One of the most critical issues that we look for when we assess an embedded/IoT device is secrets that are shared across the device population. Usually, finding these secrets involves gaining full access to our own device in order to find out how other devices may be affected. For example, an LTE router may have a service account hard-coded into its firmware to allow for remote support. If we can recover the account credentials and method of access, we can “service” any device that is accessible to us. This post is about one of the methods we use to gain full control over, or “root”, our devices.
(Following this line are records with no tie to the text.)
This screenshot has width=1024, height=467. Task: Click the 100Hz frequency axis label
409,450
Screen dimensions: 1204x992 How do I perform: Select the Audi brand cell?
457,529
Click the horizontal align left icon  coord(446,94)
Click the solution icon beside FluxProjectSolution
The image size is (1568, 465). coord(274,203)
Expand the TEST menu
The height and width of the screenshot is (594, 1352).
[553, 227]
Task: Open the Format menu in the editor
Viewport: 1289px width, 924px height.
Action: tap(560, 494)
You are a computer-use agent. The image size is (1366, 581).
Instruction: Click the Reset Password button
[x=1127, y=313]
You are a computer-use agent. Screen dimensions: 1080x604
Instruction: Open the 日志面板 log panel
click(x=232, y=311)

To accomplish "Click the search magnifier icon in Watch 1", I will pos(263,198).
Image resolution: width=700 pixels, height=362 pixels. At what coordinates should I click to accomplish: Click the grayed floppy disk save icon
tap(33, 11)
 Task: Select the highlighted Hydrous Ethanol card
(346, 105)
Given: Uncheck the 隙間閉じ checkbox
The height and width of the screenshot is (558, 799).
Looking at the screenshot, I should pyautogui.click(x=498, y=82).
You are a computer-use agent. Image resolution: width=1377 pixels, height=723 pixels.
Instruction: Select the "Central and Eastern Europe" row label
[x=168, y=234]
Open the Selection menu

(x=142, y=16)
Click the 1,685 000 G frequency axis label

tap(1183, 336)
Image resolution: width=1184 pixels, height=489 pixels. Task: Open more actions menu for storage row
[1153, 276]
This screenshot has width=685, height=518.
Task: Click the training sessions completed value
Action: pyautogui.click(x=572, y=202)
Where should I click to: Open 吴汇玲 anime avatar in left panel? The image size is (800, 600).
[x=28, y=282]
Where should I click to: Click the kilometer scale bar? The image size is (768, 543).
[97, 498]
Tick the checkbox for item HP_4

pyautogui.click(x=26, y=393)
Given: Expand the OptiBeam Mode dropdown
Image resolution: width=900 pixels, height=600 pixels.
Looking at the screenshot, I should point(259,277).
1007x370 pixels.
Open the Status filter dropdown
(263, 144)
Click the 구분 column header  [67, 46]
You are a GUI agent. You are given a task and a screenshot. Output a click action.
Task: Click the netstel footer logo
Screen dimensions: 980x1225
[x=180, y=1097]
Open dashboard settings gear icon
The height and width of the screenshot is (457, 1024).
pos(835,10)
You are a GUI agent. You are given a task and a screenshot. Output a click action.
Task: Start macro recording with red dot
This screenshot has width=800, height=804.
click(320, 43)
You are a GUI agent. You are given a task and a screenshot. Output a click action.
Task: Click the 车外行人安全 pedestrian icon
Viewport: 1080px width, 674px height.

On Linux and Android-based devices, protecting device secrets means that you’ve got to keep an attacker from getting privileged (a.k.a. root) access to a device. Developers need to make sure that they:

  • Secure attack surface area such as network ports, application services, debug interfaces, and serial ports
  • Protect the integrity of the software and configuration from modification
  • Prevent authentication and authorization controls from being bypassed during operation

My DEF CON 24 presentation, “pin2pwn: How to Root an Embedded Linux Box with a Sewing Needle” (updated slides), documents a simple but surprisingly effective method to bypass protections on mis-configured devices that rely on U-Boot and Linux to secure access to root.

Warning!

I have not yet destroyed hardware but this is technique is clearly an abuse of semiconductor devices. Be sure to use this only on equipment you can afford to destroy. Depending on the hardware you may have better and safer options to get what you need done. I recommend that you use those options first.

Demos
Demo #1

Demo time! This device is configured to “autoboot” after three seconds and does not give any opportunity to abort the boot sequence.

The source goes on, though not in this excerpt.